§ TASK INSTRUCTIONS: Every line from the one containing "The width and" to the end of the data below should be copied exactly, but pictures should not.
[GIVEN DATA]
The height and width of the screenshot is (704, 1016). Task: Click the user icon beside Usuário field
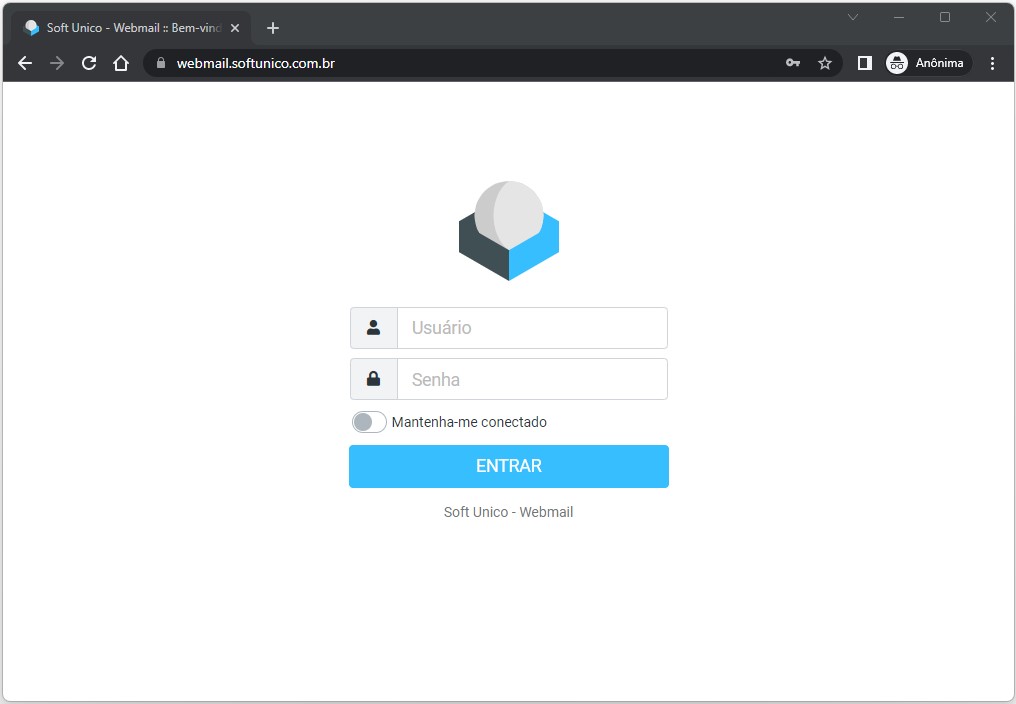pos(373,327)
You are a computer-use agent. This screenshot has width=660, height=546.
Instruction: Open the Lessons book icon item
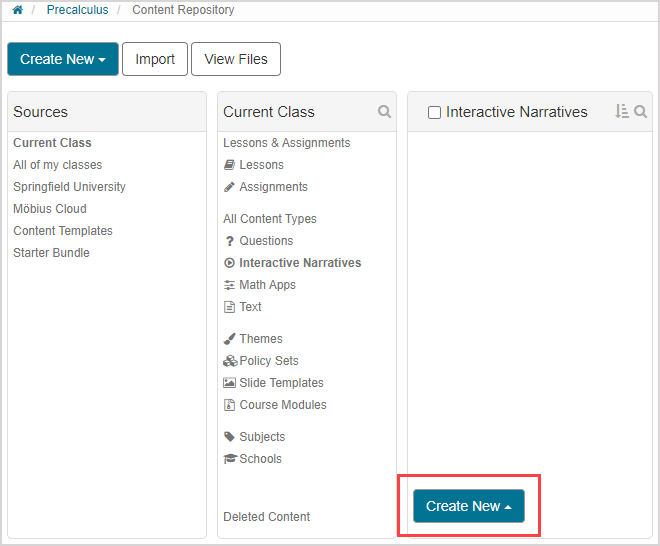[x=230, y=165]
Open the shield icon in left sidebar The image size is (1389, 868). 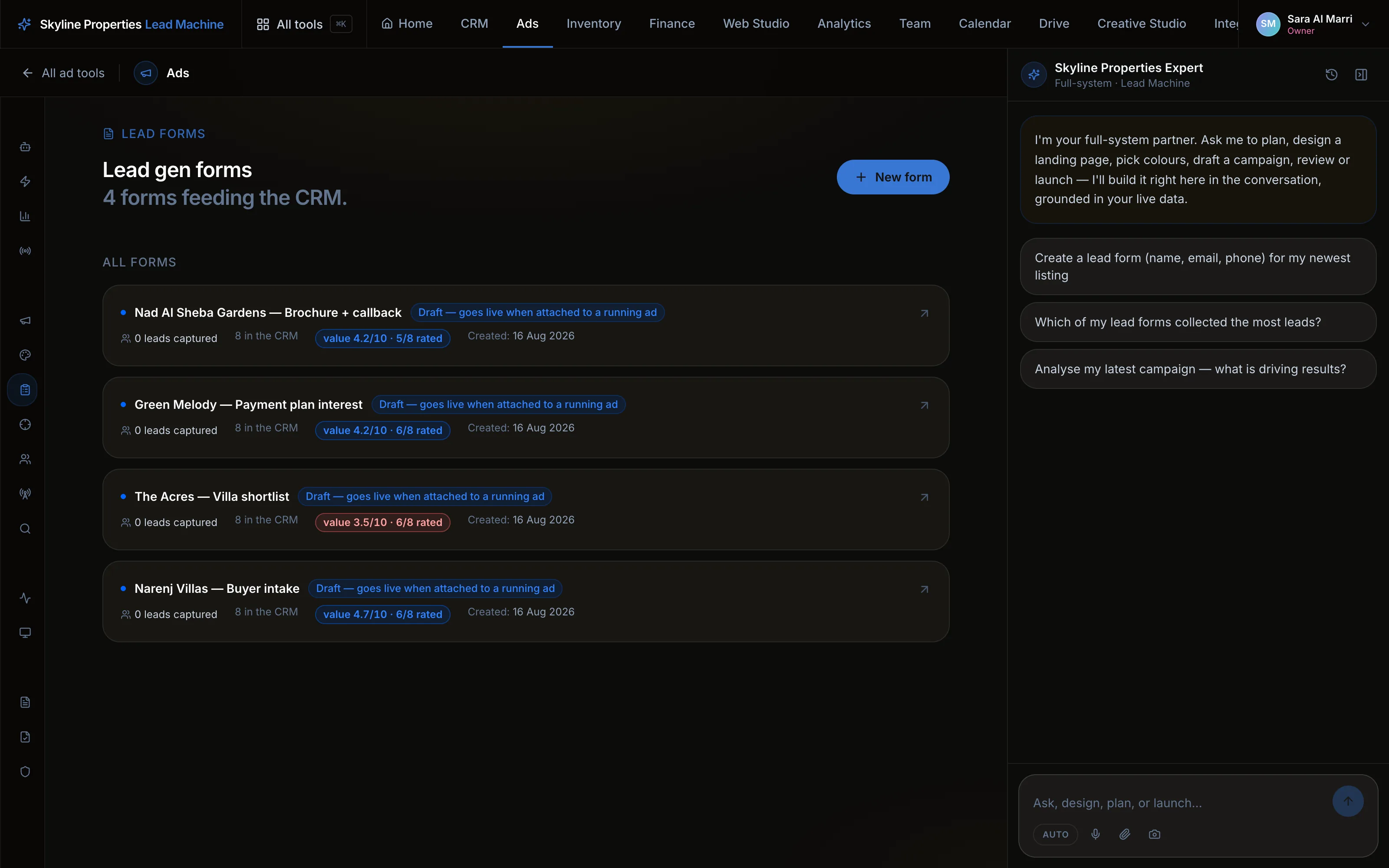[25, 772]
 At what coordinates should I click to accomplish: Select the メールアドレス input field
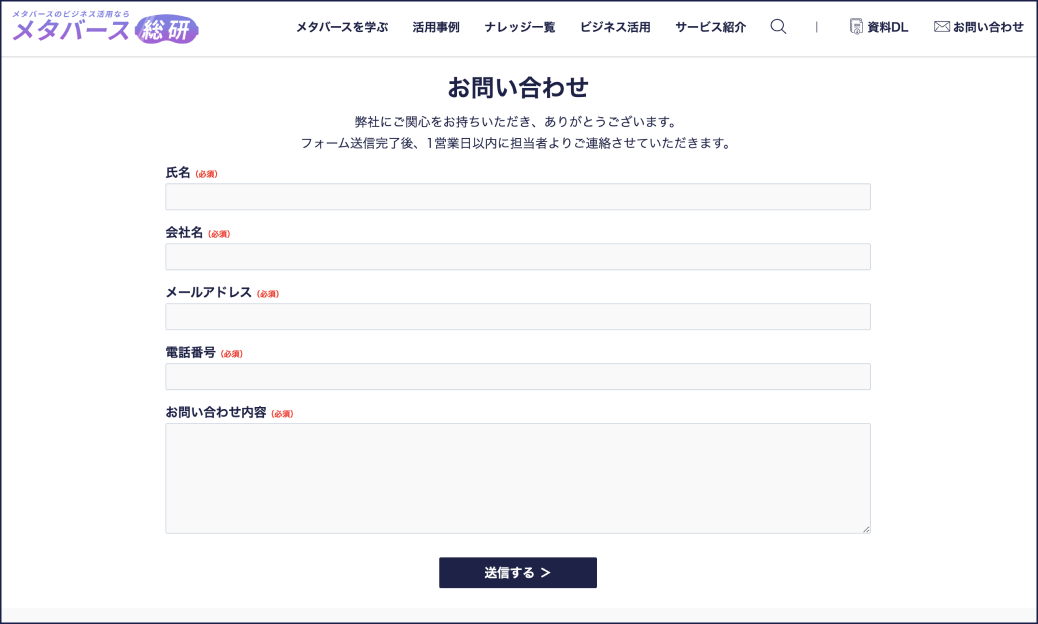click(x=517, y=316)
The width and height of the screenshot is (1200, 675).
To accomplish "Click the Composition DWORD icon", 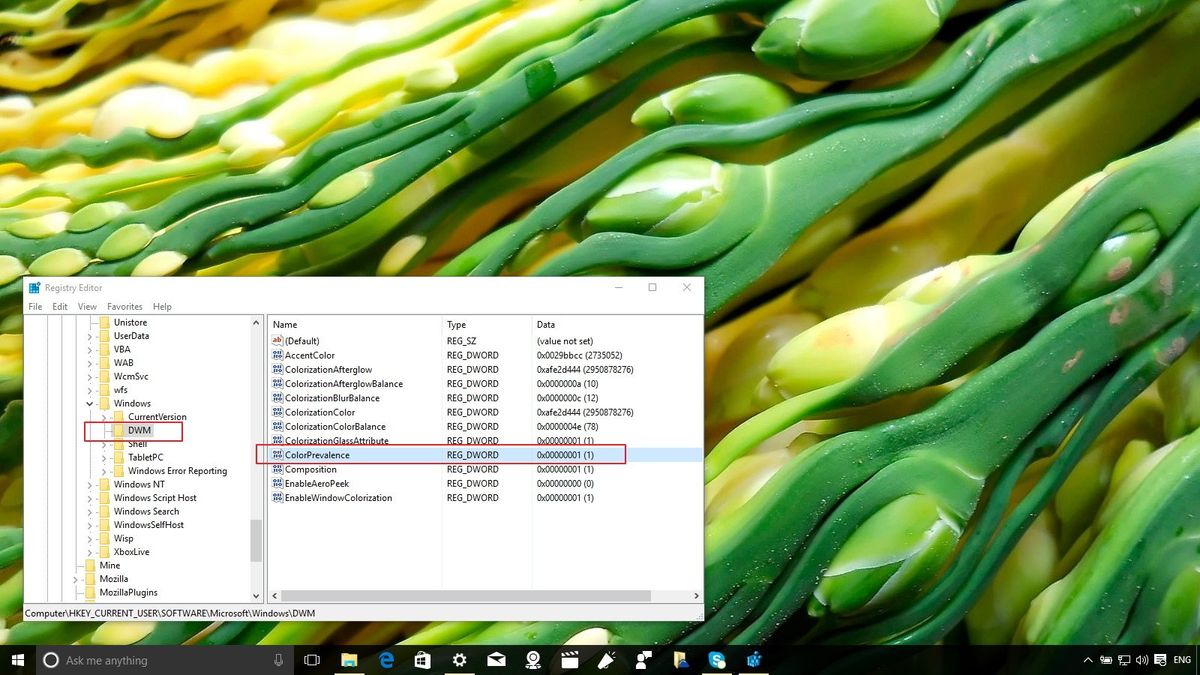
[/GIVEN DATA]
§ OUTPUT:
The width and height of the screenshot is (1200, 675).
To accomplish "Click the Composition DWORD icon", 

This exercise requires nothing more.